The next year, Burroughs would only pick off two passes in twelve games, and the next year saw him start ten games and pick three passes off. 1958 proved slightly better, as he would record seven interceptions in twelve games (with one fumble and one fumble recovery), aided by a three-interception game on November 16 against the Green Bay Packers (quarterbacked by Babe Parilli). In 1959, he played in just ten games with six starts that resulted in no interceptions (with one fumble recovery). After the season, he was traded to the Philadelphia Eagles under the request of Van Brocklin, who had joined the Eagles the previous year.

He started ten games and recorded nine interceptions that season while recording one fumble recovery, which included two games with two interceptions. The Eagles finished as one of the best teams in the league and thus advanced to the 1960 NFL Championship Game against the Green Bay Packers on December 26. While he did not record a statistic, the Eagles won the game 17-13, earning Burroughs his first and only championship. He was named a Second Team All-Pro that season by three of the five selectors (the Associated Press and the Newspaper Enterprise Association, and the New York Daily News).

He recorded seven interceptions in both 1961 and 1962, and in the former year, he was second-team All Pro from the NEA, the Daily News, and the UPI. Burroughs recorded his third and final game with three interceptions on December 3, 1961, against the Pittsburgh Steelers (who used Bobby Layne, Rudy Bukich, and John Henry Johnson as quarterbacks). He recorded four interceptions in 1963 before closing out his career with two interceptions in 1964. His final interception came against the Pittsburgh Steelers on October 25.

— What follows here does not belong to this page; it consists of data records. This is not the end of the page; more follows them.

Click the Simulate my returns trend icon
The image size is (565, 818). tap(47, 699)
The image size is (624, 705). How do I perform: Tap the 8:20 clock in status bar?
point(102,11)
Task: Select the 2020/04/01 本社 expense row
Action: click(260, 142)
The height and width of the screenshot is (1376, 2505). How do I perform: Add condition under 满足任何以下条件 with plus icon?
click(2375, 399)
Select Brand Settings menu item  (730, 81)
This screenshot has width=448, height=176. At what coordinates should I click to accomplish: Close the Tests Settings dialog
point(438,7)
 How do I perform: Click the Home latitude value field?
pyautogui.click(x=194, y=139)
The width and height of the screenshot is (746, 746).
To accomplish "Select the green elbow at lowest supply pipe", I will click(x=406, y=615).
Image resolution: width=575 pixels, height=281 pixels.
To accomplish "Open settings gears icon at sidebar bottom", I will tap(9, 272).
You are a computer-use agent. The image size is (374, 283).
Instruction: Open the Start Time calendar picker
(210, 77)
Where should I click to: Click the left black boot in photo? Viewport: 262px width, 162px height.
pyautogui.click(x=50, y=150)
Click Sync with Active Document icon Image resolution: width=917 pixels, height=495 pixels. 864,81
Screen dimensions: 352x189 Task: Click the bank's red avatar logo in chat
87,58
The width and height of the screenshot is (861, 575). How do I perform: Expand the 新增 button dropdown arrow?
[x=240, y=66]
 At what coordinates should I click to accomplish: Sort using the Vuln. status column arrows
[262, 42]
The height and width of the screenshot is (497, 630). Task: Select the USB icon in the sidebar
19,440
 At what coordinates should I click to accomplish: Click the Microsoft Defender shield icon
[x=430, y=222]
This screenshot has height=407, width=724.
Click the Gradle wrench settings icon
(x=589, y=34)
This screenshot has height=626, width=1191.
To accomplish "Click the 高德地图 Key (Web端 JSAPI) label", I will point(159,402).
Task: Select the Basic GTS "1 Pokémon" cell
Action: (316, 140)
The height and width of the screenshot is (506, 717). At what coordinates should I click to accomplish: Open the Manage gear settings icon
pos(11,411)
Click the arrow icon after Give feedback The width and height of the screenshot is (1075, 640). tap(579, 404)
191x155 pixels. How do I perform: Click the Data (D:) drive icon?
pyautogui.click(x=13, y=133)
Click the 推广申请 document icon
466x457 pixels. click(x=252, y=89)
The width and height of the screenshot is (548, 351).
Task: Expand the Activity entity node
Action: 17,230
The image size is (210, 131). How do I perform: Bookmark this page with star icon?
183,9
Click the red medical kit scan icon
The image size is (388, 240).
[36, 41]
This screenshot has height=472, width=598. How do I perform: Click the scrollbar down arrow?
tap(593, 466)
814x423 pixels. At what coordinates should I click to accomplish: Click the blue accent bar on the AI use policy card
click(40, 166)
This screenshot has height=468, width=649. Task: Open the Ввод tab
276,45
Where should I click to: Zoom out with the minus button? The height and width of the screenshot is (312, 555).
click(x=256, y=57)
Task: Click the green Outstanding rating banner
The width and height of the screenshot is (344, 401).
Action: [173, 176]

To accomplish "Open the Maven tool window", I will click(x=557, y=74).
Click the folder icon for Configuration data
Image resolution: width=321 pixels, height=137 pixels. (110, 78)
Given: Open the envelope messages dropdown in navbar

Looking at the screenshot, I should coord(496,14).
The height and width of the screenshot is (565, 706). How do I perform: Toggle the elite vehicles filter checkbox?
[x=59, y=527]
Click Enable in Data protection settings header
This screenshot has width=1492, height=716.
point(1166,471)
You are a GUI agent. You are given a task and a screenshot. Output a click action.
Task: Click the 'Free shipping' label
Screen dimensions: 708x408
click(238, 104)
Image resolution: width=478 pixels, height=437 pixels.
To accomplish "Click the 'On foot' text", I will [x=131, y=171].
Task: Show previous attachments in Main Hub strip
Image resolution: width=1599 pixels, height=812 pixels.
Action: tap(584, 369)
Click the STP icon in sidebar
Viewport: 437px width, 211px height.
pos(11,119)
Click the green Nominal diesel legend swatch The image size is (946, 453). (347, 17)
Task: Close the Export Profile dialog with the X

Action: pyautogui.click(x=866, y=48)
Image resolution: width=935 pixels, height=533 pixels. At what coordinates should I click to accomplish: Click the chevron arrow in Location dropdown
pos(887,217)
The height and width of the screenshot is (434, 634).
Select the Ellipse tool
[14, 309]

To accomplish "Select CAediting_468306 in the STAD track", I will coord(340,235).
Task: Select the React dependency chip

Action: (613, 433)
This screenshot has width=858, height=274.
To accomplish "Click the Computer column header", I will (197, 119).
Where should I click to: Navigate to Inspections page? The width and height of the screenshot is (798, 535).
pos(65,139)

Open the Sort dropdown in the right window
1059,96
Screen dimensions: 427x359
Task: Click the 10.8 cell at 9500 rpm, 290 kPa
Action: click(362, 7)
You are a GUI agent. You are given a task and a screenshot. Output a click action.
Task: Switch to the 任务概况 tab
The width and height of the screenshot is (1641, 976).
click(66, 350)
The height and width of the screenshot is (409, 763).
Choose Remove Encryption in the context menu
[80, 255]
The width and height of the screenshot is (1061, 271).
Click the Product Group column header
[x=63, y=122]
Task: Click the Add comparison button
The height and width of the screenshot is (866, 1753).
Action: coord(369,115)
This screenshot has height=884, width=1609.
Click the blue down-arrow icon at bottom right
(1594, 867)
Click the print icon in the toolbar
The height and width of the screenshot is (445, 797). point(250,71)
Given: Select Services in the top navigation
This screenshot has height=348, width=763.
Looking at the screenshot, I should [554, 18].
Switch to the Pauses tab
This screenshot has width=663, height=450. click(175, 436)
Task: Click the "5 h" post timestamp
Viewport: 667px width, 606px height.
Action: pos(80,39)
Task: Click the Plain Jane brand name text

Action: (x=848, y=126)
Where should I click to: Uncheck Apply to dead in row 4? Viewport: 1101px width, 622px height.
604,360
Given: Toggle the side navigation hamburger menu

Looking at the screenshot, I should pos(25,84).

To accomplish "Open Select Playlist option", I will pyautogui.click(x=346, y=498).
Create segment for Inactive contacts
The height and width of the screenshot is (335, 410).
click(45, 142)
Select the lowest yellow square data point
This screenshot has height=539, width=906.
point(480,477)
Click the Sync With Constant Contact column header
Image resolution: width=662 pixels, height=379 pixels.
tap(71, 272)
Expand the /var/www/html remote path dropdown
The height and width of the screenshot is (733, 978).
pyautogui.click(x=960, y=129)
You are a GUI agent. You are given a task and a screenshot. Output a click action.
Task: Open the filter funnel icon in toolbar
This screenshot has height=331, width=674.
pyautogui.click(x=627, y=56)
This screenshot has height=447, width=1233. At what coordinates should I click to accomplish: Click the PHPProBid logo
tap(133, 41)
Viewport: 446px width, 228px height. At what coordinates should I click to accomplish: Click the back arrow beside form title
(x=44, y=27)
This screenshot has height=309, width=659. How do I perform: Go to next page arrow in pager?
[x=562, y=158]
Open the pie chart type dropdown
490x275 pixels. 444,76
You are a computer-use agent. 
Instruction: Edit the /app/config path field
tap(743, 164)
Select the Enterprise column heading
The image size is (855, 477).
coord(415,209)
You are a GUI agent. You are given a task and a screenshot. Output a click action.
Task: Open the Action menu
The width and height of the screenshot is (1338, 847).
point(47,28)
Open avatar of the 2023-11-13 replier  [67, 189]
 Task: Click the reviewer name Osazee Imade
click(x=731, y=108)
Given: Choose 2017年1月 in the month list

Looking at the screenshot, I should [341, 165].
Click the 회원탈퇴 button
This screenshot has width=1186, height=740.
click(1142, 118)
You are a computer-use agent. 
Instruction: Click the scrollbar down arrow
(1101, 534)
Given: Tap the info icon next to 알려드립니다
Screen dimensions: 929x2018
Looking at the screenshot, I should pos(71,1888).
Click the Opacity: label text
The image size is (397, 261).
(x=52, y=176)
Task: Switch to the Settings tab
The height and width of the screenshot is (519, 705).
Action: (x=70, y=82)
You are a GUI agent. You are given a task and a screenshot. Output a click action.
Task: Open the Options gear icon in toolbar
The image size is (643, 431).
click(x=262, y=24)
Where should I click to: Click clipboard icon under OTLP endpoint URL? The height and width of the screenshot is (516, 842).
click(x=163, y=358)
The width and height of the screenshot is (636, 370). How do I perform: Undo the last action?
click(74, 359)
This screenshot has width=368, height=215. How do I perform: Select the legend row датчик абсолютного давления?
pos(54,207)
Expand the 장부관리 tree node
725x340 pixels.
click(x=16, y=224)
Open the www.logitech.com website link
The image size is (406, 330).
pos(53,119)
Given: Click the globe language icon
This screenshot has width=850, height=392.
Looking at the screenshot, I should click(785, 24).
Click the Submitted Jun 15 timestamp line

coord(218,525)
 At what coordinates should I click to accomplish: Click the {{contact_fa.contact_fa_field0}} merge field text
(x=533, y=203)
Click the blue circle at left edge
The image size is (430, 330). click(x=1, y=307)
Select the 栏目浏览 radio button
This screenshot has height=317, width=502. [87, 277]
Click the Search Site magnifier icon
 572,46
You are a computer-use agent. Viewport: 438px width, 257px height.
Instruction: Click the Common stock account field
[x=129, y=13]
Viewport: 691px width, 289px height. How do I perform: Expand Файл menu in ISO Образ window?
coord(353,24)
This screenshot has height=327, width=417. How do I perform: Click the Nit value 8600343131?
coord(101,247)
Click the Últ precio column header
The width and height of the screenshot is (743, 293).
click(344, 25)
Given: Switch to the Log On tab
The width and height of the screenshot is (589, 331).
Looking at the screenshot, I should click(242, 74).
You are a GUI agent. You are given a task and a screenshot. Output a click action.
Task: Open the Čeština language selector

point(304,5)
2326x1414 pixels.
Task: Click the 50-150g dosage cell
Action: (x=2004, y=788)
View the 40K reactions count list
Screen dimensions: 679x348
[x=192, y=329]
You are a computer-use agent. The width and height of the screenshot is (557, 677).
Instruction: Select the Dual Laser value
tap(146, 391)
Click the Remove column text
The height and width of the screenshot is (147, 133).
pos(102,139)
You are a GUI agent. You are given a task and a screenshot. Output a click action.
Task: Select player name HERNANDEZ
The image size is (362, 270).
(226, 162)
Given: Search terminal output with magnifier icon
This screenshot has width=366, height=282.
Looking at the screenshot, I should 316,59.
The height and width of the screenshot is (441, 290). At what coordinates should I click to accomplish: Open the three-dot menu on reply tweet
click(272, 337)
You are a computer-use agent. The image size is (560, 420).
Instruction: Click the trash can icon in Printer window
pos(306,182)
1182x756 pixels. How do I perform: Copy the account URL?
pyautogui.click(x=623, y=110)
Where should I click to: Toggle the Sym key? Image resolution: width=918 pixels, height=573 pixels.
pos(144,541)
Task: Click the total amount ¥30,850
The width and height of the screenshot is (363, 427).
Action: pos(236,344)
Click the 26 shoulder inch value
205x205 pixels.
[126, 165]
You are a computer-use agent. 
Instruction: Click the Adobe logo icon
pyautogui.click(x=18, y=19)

He finished in the top ten for interceptions in five different seasons, finishing second in 1955, fifth in 1958, third in 1960, fifth in 1961, and third in 1962. At the time of the retirement of Burroughs, he was the seventh player to have recorded fifty interceptions in NFL history; in the prevailing half-century, he moved from tied for fifth best to 35th.

==Personal life==
After his retirement at the age of 33, Burroughs ran a variety of businesses, which included a trucking company. With his wife Elaine, he had four children along with nine grandchildren. In 2006, Burroughs died of cancer at the age of 75.